Dice Javier Urra que lo que se respira en este momento es miedo, no precaución, prevención o respeto. Es una actitud poco pragmática que impide ocuparnos de lo realmente importante mientras el cerebro sigue enredado en temores que pocas veces se cumplen. La estadística está de nuestra parte. El 91% de nuestras preocupaciones no se cumplen, según un estudio de la Universidad Estatal de Pensilvania (Estados Unidos). Esta certeza debería ser suficiente para bajar el nivel de nuestra ansiedad, lo que mejoraría notablemente nuestra salud.
Tendemos a retroalimentar nuestros miedos con historias truculentas, en el caso del pavor a volar, o terroríficas, si el motivo son los muertos, por ejemplo. En el ejemplo de la pandemia, algunas personas procesan continuamente información que no siempre es veraz, provocando que sus temores sean desproporcionados y sobrepasen la línea de lo razonable. Antonio Cano Vindel, presidente de la Sociedad Española para el Estudio de la Ansiedad y el Estrés (SEAS), alerta de que "la información menos verídica suele contener un nivel emocional muy alto y contagioso, lo que contribuye a transformarlo en miedo colectivo y anular nuestra capacidad de actuar y de tomar decisiones con cautela".
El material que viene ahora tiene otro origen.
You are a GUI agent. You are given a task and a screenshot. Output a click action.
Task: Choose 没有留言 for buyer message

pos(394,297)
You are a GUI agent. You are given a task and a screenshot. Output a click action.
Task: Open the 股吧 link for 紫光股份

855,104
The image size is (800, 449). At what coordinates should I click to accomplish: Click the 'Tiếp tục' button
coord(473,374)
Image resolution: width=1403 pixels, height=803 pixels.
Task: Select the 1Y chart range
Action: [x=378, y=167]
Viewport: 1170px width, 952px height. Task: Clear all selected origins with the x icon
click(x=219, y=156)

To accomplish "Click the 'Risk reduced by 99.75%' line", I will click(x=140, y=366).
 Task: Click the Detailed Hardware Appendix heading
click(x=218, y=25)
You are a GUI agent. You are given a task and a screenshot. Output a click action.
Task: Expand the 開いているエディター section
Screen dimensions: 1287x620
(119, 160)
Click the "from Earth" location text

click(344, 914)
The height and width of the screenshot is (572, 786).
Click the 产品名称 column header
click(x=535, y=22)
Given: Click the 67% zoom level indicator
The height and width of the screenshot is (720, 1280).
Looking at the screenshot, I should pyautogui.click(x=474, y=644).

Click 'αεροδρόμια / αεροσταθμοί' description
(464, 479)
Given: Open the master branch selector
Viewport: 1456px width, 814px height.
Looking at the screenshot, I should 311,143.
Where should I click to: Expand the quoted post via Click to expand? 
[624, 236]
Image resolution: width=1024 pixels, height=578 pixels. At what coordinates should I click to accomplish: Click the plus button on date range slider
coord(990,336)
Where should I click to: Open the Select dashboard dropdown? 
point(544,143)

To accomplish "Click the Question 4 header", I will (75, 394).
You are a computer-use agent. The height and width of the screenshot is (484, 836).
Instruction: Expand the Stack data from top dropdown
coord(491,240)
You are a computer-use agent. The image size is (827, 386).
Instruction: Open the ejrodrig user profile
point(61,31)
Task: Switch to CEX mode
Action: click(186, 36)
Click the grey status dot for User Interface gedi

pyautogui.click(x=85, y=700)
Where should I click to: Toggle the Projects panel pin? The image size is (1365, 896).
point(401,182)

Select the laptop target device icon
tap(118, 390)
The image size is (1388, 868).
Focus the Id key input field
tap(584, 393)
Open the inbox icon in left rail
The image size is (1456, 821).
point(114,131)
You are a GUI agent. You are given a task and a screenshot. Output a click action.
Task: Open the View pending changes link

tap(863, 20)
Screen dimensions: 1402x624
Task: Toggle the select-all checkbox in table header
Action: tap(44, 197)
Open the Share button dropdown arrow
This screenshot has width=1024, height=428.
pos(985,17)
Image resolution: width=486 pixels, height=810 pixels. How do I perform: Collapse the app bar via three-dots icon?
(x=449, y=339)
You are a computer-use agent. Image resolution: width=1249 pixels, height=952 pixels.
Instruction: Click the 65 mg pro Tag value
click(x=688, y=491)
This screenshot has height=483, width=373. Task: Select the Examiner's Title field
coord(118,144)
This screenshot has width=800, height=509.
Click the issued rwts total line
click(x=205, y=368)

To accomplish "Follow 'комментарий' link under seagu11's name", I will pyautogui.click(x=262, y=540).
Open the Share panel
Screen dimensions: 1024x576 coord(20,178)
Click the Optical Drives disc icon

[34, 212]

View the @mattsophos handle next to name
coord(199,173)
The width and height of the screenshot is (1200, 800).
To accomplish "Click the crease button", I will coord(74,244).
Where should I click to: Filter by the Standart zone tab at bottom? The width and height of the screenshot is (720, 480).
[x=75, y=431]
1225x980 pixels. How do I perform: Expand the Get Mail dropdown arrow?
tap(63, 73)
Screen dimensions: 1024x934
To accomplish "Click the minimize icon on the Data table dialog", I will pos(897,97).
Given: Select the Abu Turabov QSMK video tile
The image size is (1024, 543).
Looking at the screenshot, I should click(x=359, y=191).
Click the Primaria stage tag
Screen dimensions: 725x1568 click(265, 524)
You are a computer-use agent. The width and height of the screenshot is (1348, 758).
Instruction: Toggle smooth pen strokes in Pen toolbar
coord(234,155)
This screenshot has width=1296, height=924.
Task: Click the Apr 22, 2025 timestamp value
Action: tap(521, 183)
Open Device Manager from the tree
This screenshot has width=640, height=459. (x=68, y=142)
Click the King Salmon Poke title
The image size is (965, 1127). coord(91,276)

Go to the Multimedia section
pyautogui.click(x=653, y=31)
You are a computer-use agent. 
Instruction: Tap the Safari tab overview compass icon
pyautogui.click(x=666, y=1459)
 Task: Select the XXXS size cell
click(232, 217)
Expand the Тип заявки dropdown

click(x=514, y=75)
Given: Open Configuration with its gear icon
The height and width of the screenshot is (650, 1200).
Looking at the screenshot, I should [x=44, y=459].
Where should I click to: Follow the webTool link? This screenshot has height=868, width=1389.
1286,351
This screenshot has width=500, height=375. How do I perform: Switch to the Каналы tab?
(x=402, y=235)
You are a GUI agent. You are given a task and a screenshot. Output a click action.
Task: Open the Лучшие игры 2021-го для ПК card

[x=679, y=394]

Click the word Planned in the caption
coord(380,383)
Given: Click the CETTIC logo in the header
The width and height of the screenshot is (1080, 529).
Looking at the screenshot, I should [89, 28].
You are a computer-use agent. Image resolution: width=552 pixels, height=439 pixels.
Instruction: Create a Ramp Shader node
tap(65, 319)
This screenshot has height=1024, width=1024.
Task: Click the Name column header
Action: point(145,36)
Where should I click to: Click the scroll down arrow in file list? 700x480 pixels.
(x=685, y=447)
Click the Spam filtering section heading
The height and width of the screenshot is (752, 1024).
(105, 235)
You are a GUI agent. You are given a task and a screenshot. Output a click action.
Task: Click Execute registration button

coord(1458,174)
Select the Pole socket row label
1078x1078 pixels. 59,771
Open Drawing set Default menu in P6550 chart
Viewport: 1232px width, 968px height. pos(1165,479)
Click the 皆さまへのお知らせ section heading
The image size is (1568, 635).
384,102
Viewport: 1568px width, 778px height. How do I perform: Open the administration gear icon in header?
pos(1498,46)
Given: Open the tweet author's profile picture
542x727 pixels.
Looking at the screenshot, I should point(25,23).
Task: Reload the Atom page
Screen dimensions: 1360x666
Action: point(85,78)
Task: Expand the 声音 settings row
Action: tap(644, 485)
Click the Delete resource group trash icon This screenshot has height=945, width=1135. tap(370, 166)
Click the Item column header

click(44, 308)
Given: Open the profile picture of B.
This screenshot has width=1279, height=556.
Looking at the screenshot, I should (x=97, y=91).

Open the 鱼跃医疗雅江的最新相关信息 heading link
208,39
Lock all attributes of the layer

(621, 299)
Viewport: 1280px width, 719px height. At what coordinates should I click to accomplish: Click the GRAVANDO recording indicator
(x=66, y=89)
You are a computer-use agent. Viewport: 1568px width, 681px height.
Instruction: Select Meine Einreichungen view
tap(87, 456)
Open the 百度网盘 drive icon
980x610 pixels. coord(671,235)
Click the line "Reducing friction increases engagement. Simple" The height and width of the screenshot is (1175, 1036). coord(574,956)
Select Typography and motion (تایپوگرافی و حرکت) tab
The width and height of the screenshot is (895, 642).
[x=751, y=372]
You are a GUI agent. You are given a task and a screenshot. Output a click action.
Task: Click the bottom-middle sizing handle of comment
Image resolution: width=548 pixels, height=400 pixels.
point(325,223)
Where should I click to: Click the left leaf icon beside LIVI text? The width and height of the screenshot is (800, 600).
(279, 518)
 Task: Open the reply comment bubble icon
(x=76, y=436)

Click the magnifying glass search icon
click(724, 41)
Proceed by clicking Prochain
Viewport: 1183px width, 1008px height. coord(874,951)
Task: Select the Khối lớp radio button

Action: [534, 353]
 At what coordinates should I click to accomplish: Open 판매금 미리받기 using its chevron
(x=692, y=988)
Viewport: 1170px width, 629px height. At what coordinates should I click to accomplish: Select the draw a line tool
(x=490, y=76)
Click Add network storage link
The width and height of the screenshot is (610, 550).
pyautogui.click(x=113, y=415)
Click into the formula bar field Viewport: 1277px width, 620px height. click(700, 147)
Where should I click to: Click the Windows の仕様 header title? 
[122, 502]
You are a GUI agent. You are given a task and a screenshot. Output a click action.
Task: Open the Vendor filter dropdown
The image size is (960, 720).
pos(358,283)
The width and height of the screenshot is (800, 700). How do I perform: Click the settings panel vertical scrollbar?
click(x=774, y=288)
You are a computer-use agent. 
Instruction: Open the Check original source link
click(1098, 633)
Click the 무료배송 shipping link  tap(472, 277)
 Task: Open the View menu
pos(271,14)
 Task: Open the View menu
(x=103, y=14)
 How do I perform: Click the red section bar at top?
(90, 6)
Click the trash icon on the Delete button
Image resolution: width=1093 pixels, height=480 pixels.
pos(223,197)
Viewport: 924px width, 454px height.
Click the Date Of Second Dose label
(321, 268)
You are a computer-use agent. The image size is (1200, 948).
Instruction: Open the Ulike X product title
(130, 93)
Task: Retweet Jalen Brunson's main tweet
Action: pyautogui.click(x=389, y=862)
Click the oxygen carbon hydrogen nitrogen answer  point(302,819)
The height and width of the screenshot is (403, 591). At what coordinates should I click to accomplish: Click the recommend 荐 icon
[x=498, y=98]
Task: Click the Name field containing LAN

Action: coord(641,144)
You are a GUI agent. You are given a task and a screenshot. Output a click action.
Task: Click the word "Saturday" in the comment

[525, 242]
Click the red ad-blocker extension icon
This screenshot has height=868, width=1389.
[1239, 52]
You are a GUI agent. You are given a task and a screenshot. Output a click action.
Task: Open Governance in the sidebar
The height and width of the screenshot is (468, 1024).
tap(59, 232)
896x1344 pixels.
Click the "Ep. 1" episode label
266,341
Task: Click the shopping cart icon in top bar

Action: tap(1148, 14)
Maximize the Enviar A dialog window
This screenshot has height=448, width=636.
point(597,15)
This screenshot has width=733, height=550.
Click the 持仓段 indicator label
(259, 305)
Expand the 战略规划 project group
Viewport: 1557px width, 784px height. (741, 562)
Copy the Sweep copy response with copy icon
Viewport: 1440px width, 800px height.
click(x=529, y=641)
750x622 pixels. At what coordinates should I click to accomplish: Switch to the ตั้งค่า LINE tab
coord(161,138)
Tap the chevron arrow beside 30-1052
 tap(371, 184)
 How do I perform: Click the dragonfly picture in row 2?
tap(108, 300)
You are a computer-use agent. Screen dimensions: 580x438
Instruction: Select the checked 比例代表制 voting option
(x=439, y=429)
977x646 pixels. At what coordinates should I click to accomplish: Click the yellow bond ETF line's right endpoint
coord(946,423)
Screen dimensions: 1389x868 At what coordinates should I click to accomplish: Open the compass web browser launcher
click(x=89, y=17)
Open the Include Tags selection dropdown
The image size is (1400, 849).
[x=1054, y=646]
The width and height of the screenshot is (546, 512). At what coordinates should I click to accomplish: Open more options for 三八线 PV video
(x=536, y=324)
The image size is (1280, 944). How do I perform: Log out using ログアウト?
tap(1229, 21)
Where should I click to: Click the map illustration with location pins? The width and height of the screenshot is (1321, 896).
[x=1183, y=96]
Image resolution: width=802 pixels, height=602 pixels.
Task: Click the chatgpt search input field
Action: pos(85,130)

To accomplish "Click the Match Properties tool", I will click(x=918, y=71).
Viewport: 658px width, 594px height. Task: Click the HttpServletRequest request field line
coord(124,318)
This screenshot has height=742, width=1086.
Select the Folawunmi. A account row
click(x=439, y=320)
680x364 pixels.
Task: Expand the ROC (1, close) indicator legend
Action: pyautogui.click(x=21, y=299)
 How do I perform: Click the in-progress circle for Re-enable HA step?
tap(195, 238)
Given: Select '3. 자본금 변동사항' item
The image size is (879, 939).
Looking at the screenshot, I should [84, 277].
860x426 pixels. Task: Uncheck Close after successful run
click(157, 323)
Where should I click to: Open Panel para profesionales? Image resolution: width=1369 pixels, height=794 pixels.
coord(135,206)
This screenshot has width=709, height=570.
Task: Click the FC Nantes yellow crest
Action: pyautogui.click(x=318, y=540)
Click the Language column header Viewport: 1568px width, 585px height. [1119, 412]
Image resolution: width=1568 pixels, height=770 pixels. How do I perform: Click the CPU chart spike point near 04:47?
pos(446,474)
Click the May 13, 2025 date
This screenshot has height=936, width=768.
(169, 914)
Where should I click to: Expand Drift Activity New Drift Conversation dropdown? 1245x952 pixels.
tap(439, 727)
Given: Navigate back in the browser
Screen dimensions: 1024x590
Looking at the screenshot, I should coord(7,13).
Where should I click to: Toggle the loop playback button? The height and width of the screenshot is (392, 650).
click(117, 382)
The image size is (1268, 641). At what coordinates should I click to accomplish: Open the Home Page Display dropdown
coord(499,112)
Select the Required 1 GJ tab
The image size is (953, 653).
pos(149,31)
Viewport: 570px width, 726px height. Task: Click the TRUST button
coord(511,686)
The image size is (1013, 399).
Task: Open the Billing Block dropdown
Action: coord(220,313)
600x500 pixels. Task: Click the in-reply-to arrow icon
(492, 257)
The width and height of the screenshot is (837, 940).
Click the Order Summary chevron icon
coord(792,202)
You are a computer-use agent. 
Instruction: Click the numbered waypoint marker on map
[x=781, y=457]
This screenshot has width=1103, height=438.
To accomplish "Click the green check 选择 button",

Cano Vindel aconseja recurrir a técnicas de relajación y respiración para reducir el estado de alerta y el estrés. Es fundamental relajar el cuerpo para tranquilar la mente y hacer una reestructuración cognitiva. "Por cada miedo, hay un montón de datos, hechos y argumentos más que convincentes. Si aun así esa persona no es capaz de controlar su ansiedad, lo más indicado es que pida ayuda psicológica". Y lanza una seria advertencia: "la medicación es un mal parche".
La recomendación final de Urra es conectar con aquellas situaciones en las que pudimos sobrevivir a los malos ratos, pensar en lo valioso que puede ser uno mismo para ayudar a los demás y pensar en quienes han superado baches en peores circunstancias. Y, por último, "transmitir a nuestros hijos un amor confiado, en lugar de miedoso, para que busquen sus propias respuestas".